__YOUR GOAL__. Could you repeat all of the entries below, character for character?
====== DATA PROVIDED
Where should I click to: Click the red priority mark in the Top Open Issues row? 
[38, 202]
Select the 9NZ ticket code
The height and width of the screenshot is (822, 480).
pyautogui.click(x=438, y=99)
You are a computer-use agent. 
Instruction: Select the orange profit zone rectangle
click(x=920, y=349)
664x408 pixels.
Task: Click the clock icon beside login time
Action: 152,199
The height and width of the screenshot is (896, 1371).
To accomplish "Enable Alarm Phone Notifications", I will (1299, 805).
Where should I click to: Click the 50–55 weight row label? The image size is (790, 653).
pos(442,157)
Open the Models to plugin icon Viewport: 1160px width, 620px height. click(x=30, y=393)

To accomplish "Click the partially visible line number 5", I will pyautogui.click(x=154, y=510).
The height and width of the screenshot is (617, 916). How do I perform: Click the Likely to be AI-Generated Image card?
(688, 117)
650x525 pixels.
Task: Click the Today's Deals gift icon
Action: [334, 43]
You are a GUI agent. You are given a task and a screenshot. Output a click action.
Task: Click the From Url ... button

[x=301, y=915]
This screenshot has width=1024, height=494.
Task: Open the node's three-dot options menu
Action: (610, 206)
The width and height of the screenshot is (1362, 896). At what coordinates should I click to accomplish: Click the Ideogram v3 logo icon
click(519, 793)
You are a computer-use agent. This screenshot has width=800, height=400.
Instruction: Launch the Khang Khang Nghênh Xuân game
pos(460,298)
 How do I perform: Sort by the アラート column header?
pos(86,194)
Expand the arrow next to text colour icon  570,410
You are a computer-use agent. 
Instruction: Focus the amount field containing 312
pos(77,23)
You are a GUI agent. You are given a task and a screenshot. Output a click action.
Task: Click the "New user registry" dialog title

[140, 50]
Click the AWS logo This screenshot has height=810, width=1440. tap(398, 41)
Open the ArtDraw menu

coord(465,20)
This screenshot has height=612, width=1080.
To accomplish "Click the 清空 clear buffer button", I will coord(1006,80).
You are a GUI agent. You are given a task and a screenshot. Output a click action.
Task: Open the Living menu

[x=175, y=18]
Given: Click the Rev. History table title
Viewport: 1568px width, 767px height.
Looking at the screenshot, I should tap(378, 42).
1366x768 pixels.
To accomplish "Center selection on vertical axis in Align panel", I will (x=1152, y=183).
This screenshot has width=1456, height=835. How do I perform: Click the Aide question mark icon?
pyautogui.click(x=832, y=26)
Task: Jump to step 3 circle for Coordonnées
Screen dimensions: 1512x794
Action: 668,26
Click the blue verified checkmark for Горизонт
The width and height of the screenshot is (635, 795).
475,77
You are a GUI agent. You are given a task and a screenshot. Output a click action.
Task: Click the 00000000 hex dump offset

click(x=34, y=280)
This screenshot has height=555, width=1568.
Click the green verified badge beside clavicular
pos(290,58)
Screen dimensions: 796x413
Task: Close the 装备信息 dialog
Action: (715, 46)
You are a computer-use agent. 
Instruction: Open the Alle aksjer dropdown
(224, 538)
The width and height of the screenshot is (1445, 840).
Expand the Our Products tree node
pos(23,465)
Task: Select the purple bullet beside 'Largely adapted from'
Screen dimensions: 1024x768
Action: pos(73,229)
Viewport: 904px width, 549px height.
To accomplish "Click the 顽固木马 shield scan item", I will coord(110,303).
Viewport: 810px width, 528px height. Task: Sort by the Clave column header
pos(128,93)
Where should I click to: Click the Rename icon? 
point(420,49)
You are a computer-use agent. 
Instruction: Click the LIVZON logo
============
__ANSWER BELOW__.
Where should I click to: Click the red priority mark in the Top Open Issues row? 
[38, 202]
Select the 9NZ ticket code
The height and width of the screenshot is (822, 480).
pyautogui.click(x=438, y=99)
You are a computer-use agent. 
Instruction: Select the orange profit zone rectangle
click(x=920, y=349)
664x408 pixels.
Task: Click the clock icon beside login time
Action: 152,199
The height and width of the screenshot is (896, 1371).
To accomplish "Enable Alarm Phone Notifications", I will (1299, 805).
Where should I click to: Click the 50–55 weight row label? The image size is (790, 653).
pos(442,157)
Open the Models to plugin icon Viewport: 1160px width, 620px height. click(x=30, y=393)

To accomplish "Click the partially visible line number 5", I will pyautogui.click(x=154, y=510).
The height and width of the screenshot is (617, 916). How do I perform: Click the Likely to be AI-Generated Image card?
(688, 117)
650x525 pixels.
Task: Click the Today's Deals gift icon
Action: [334, 43]
You are a GUI agent. You are given a task and a screenshot. Output a click action.
Task: Click the From Url ... button

[x=301, y=915]
This screenshot has width=1024, height=494.
Task: Open the node's three-dot options menu
Action: (610, 206)
The width and height of the screenshot is (1362, 896). At what coordinates should I click to accomplish: Click the Ideogram v3 logo icon
click(519, 793)
You are a computer-use agent. This screenshot has width=800, height=400.
Instruction: Launch the Khang Khang Nghênh Xuân game
pos(460,298)
 How do I perform: Sort by the アラート column header?
pos(86,194)
Expand the arrow next to text colour icon  570,410
You are a computer-use agent. 
Instruction: Focus the amount field containing 312
pos(77,23)
You are a GUI agent. You are given a task and a screenshot. Output a click action.
Task: Click the "New user registry" dialog title

[140, 50]
Click the AWS logo This screenshot has height=810, width=1440. tap(398, 41)
Open the ArtDraw menu

coord(465,20)
This screenshot has height=612, width=1080.
To accomplish "Click the 清空 clear buffer button", I will coord(1006,80).
You are a GUI agent. You are given a task and a screenshot. Output a click action.
Task: Open the Living menu

[x=175, y=18]
Given: Click the Rev. History table title
Viewport: 1568px width, 767px height.
Looking at the screenshot, I should tap(378, 42).
1366x768 pixels.
To accomplish "Center selection on vertical axis in Align panel", I will (x=1152, y=183).
This screenshot has width=1456, height=835. How do I perform: Click the Aide question mark icon?
pyautogui.click(x=832, y=26)
Task: Jump to step 3 circle for Coordonnées
Screen dimensions: 1512x794
Action: 668,26
Click the blue verified checkmark for Горизонт
The width and height of the screenshot is (635, 795).
475,77
You are a GUI agent. You are given a task and a screenshot. Output a click action.
Task: Click the 00000000 hex dump offset

click(x=34, y=280)
This screenshot has height=555, width=1568.
Click the green verified badge beside clavicular
pos(290,58)
Screen dimensions: 796x413
Task: Close the 装备信息 dialog
Action: (715, 46)
You are a computer-use agent. 
Instruction: Open the Alle aksjer dropdown
(224, 538)
The width and height of the screenshot is (1445, 840).
Expand the Our Products tree node
pos(23,465)
Task: Select the purple bullet beside 'Largely adapted from'
Screen dimensions: 1024x768
Action: pos(73,229)
Viewport: 904px width, 549px height.
To accomplish "Click the 顽固木马 shield scan item", I will coord(110,303).
Viewport: 810px width, 528px height. Task: Sort by the Clave column header
pos(128,93)
Where should I click to: Click the Rename icon? 
point(420,49)
You are a computer-use agent. 
Instruction: Click the LIVZON logo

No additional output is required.